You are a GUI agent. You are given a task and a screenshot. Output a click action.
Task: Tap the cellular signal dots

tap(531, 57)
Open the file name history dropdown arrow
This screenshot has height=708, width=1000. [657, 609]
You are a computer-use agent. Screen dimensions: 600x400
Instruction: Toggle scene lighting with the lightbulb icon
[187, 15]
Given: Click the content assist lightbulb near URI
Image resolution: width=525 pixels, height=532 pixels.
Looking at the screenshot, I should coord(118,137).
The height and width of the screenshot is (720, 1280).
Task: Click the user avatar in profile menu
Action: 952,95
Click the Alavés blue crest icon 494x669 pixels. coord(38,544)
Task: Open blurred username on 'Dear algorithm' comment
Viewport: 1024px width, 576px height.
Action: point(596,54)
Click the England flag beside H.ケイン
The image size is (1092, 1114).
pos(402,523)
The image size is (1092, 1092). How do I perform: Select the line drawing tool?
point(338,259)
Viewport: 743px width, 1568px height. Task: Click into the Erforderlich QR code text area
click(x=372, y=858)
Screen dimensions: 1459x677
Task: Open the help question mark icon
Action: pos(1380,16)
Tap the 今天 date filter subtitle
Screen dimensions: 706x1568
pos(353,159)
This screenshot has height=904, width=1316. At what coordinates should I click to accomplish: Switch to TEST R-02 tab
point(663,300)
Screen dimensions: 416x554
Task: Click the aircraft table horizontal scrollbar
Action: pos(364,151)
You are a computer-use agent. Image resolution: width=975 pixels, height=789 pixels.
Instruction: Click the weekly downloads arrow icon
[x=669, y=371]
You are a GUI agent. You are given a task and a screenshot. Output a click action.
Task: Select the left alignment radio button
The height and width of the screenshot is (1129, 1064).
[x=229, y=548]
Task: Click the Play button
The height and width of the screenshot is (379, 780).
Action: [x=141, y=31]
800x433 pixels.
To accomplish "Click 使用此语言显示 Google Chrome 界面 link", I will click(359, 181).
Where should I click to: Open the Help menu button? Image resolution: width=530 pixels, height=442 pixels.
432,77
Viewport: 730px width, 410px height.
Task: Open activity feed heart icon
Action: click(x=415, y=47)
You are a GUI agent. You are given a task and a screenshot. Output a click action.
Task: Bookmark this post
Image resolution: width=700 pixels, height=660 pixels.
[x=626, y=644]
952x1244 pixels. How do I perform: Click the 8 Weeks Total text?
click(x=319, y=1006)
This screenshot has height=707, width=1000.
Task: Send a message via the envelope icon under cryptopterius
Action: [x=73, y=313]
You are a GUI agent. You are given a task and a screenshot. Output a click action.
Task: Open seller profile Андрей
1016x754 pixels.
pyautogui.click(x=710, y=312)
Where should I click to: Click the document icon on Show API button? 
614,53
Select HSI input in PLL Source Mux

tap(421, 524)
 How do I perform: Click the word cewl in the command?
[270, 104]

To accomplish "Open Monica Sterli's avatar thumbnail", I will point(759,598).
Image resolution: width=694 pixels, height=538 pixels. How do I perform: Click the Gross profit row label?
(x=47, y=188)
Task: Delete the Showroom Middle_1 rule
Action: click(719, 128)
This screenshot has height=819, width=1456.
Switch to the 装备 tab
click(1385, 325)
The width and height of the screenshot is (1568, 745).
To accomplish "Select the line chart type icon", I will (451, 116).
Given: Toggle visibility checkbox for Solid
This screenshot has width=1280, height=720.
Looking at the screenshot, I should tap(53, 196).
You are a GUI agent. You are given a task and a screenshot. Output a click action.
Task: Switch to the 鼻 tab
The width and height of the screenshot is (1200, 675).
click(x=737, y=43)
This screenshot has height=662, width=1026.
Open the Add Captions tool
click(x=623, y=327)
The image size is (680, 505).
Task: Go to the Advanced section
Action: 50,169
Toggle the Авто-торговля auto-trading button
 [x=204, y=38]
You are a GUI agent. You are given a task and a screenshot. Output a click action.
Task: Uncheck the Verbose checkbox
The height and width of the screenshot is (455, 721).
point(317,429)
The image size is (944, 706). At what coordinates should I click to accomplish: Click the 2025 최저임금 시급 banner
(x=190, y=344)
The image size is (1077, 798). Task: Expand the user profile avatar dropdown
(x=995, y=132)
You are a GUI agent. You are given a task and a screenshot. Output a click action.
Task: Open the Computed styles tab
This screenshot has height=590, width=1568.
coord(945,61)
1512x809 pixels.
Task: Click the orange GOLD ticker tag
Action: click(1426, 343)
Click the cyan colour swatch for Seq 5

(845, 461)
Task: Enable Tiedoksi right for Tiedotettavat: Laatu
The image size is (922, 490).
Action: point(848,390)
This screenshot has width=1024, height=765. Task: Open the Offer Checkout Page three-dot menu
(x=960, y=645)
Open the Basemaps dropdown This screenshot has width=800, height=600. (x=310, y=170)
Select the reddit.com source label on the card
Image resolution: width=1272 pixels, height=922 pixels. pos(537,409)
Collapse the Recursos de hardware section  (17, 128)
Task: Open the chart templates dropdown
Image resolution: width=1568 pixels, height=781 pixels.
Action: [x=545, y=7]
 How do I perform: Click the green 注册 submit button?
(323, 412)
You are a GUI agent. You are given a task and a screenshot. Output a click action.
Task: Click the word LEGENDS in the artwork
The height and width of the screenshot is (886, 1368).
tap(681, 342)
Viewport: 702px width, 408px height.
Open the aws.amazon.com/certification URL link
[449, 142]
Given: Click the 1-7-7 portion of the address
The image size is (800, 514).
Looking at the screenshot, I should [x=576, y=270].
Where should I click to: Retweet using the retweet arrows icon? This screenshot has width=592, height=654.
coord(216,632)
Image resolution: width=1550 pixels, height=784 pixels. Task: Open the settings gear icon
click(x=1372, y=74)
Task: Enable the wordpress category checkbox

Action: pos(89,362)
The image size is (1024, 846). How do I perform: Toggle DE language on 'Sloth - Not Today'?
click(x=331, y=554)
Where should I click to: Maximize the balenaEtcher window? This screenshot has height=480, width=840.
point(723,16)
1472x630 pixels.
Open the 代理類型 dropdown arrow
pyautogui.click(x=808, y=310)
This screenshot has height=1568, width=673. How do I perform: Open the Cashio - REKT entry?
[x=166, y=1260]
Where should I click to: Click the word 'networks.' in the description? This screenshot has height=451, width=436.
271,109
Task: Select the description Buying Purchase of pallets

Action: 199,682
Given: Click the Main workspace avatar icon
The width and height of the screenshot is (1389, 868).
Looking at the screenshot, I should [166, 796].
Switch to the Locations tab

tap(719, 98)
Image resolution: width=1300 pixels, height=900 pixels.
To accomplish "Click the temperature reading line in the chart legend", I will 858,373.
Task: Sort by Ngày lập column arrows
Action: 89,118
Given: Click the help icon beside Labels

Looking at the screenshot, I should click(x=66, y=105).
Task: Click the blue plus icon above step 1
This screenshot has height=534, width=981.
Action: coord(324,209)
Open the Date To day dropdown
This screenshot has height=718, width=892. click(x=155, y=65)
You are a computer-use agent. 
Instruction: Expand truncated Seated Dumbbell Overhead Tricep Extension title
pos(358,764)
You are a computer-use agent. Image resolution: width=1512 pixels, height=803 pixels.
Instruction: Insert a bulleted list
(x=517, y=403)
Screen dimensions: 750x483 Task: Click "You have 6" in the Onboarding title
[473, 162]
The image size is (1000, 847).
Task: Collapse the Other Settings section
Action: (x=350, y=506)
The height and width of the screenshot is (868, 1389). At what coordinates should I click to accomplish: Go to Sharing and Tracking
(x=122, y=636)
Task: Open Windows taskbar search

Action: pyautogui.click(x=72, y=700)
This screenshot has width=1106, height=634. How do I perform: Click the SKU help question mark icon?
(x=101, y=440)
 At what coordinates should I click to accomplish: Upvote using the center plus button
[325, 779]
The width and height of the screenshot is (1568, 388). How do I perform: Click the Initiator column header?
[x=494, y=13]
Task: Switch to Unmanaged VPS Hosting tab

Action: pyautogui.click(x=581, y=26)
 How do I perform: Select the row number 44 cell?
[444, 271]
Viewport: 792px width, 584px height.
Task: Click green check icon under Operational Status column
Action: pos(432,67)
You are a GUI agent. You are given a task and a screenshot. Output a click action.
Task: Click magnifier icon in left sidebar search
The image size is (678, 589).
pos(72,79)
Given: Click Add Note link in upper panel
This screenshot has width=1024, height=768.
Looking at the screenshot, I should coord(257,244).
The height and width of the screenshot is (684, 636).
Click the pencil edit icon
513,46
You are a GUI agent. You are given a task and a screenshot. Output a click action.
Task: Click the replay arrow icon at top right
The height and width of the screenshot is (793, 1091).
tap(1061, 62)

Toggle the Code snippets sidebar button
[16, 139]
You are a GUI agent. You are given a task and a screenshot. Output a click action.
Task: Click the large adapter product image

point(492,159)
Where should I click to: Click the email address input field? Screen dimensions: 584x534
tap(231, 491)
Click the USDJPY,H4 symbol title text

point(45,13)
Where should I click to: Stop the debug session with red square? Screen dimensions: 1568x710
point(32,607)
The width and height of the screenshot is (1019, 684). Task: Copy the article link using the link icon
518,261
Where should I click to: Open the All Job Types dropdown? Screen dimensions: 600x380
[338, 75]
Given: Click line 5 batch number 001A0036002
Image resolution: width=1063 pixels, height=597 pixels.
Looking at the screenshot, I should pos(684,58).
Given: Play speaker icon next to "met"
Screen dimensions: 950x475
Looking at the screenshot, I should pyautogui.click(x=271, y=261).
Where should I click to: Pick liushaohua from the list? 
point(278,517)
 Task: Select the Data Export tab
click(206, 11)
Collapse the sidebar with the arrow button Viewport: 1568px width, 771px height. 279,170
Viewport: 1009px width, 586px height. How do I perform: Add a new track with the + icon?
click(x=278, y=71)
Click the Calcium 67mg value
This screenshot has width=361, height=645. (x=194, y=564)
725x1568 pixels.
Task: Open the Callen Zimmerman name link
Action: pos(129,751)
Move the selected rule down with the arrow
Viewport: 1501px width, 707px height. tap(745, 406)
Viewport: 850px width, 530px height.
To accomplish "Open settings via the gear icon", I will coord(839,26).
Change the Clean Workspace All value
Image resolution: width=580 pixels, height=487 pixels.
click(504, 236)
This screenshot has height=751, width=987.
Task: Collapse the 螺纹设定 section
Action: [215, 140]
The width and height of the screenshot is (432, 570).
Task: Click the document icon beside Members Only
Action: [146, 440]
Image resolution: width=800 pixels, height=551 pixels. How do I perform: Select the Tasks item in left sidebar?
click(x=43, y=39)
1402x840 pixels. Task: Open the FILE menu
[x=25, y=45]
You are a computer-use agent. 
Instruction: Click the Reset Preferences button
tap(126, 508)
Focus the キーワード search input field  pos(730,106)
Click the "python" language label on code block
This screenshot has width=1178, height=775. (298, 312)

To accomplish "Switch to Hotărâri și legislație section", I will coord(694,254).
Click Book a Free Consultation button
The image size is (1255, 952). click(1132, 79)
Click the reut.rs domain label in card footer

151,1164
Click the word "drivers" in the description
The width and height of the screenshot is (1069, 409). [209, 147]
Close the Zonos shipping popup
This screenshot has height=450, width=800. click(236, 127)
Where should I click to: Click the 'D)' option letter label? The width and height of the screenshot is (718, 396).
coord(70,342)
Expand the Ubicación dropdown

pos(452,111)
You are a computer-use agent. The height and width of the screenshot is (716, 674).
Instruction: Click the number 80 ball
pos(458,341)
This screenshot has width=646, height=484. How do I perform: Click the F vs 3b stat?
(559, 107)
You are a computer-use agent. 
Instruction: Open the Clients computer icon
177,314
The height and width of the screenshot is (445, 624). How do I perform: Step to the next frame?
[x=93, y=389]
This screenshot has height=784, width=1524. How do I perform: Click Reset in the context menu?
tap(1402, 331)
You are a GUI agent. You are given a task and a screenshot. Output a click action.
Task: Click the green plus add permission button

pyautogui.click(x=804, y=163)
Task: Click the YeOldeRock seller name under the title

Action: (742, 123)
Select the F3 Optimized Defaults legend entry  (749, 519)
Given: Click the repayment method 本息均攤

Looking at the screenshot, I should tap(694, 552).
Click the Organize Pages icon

▶ [What is expected]: Stopping at the line containing "Given: Click the content", please repeat exactly every line from the very start of the entries, that line included, and nothing more.

▶ [Result for this exercise]:
You are a GUI agent. You are given a task and a screenshot. Output a click action.
Task: Tap the cellular signal dots

tap(531, 57)
Open the file name history dropdown arrow
This screenshot has height=708, width=1000. [657, 609]
You are a computer-use agent. Screen dimensions: 600x400
Instruction: Toggle scene lighting with the lightbulb icon
[187, 15]
Given: Click the content assist lightbulb near URI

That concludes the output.